Sunday, November 6, 2011

WEEKEND ROUND-UP: STORIES IN WAR AND PEACE


DEPT. OF DEFENSE RESEARCHERS STUDY NARRATIVE: The continuing saga of a project I wrote about early last year. The Pentagon's research arm is studying -- well, to put it plainly, how stories create terrorists. In a project it calls "Narrative Networks," the Defense Advanced Research Projects Agency, or DARPA, is soliciting research proposals "in the areas of (1) quantitative analysis of narratives, (2) understanding the effects narratives have on human psychology and its affiliated neurobiology, and (3) modeling, simulating, and sensing—especially in stand-off modalities—these narrative influences." I love that phrase "stand-off modalities," which I assume would include wars, hostage situations, terrorist attacks, etc.

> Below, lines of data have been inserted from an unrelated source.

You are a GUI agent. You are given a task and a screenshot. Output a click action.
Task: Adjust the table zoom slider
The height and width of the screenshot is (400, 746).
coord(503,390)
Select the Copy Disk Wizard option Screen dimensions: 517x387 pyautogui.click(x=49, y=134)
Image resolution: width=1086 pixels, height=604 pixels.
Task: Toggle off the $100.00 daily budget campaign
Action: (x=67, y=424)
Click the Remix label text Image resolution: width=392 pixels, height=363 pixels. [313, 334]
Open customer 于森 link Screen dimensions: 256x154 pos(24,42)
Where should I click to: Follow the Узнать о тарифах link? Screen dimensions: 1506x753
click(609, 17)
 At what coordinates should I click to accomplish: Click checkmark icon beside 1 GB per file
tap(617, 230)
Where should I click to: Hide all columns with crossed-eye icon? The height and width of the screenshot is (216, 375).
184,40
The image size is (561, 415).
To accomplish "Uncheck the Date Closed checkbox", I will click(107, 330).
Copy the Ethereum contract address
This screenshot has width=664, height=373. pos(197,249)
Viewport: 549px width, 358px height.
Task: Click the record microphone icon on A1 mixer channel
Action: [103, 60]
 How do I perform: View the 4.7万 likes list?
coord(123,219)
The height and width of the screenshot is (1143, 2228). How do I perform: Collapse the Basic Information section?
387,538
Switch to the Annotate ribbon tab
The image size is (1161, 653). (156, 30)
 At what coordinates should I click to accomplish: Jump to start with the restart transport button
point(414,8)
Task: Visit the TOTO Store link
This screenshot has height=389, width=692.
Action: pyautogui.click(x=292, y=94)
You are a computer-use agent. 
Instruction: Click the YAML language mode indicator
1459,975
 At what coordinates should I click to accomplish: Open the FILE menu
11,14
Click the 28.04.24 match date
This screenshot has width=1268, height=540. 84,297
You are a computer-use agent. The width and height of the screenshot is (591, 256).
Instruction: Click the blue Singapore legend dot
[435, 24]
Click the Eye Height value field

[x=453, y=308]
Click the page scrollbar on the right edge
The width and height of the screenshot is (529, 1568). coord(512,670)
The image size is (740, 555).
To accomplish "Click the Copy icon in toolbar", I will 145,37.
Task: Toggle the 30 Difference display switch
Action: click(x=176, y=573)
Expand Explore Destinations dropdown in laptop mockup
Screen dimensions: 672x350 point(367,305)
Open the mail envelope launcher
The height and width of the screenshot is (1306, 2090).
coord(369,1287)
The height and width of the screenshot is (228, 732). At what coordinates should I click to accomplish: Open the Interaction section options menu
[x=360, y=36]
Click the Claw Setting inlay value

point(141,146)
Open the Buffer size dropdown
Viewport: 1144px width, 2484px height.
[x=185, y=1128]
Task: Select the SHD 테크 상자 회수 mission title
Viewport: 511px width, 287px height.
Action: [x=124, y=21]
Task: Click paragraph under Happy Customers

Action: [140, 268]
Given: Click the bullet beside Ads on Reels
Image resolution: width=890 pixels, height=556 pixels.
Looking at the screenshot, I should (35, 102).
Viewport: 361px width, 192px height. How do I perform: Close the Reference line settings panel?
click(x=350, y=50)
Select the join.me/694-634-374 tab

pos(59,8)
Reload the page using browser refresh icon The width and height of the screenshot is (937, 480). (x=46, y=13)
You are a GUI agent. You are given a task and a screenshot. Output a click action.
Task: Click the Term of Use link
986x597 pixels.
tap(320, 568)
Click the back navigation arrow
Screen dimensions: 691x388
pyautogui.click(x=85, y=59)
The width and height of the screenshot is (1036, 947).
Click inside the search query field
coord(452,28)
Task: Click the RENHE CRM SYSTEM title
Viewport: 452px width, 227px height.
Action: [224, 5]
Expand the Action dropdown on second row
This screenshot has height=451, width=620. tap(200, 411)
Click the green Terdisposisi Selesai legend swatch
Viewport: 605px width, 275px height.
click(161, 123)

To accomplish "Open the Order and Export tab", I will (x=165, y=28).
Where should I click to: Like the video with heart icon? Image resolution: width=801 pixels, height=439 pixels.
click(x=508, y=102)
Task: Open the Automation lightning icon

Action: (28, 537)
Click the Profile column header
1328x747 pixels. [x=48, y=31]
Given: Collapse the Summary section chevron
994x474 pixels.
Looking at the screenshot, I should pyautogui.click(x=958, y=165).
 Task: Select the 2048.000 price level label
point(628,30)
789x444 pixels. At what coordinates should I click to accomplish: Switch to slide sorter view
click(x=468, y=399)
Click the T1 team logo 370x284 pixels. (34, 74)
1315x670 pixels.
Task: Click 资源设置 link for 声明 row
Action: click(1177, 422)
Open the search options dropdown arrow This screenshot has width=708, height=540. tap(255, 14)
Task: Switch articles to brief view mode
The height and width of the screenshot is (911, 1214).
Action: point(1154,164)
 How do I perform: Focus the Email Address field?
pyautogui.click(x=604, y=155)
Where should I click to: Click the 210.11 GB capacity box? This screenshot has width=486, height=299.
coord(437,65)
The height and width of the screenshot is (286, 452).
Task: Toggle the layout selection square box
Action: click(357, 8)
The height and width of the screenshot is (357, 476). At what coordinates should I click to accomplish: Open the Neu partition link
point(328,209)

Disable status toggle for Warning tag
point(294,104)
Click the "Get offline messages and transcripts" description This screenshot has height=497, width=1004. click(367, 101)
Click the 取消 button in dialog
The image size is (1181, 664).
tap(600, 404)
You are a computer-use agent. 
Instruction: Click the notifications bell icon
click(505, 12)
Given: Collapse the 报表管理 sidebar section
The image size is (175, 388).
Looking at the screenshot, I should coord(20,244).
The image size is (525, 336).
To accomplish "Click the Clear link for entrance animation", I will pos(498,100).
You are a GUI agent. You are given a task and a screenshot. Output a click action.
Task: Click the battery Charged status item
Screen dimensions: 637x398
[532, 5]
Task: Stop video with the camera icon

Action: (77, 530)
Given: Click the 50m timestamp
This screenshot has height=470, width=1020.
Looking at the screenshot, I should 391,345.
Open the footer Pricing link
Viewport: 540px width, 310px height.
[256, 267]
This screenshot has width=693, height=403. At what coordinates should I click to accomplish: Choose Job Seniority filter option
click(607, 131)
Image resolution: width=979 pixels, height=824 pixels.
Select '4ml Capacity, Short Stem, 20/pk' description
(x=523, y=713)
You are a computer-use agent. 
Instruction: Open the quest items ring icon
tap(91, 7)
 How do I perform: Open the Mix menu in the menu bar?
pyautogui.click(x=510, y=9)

Though I have my political differences with Pentagon brass, and my doubts about whether narrative can be quantified in the way they're proposing, I'd have to agree with the reasoning behind the project: "Narratives exert a powerful influence on human thoughts and behavior. They consolidate memory, shape emotions, cue heuristics and biases in judgment, influence in-group/out-group distinctions, and may affect the fundamental contents of personal identity. It comes as no surprise that because of these influences stories are important in security contexts: for example, they change the course of insurgencies, frame negotiations, play a role in political radicalization, influence the methods and goals of violent social movements, and likely play a role in clinical conditions important to the military such as post-traumatic stress disorder. Therefore, understanding the role stories play in a security context, and the spatial and temporal dimensions of that role is especially important."

NONPROFIT STORYTELLING: Not just the Department of Defense, but also folks in the philanthropic sector want to better understand and tell stories. Fenton Communications strategist Mike Smith offers "Six Common 'Character' Flaws in Nonprofit Storytelling," in two blog posts, part one and part two. Stories have to have characters, and Mike gives these useful tips. "(1) People, not organizations, are characters. (2) Make your protagonist struggle. (3) Let them [your characters] speak. (4) Don't forget the quirky stuff. (5) Create some type of antagonist." (6) Consider privacy issues when telling the stories of real people -- there's more flexibility there than you may think.  The full blog posts flesh out these ideas, and give examples.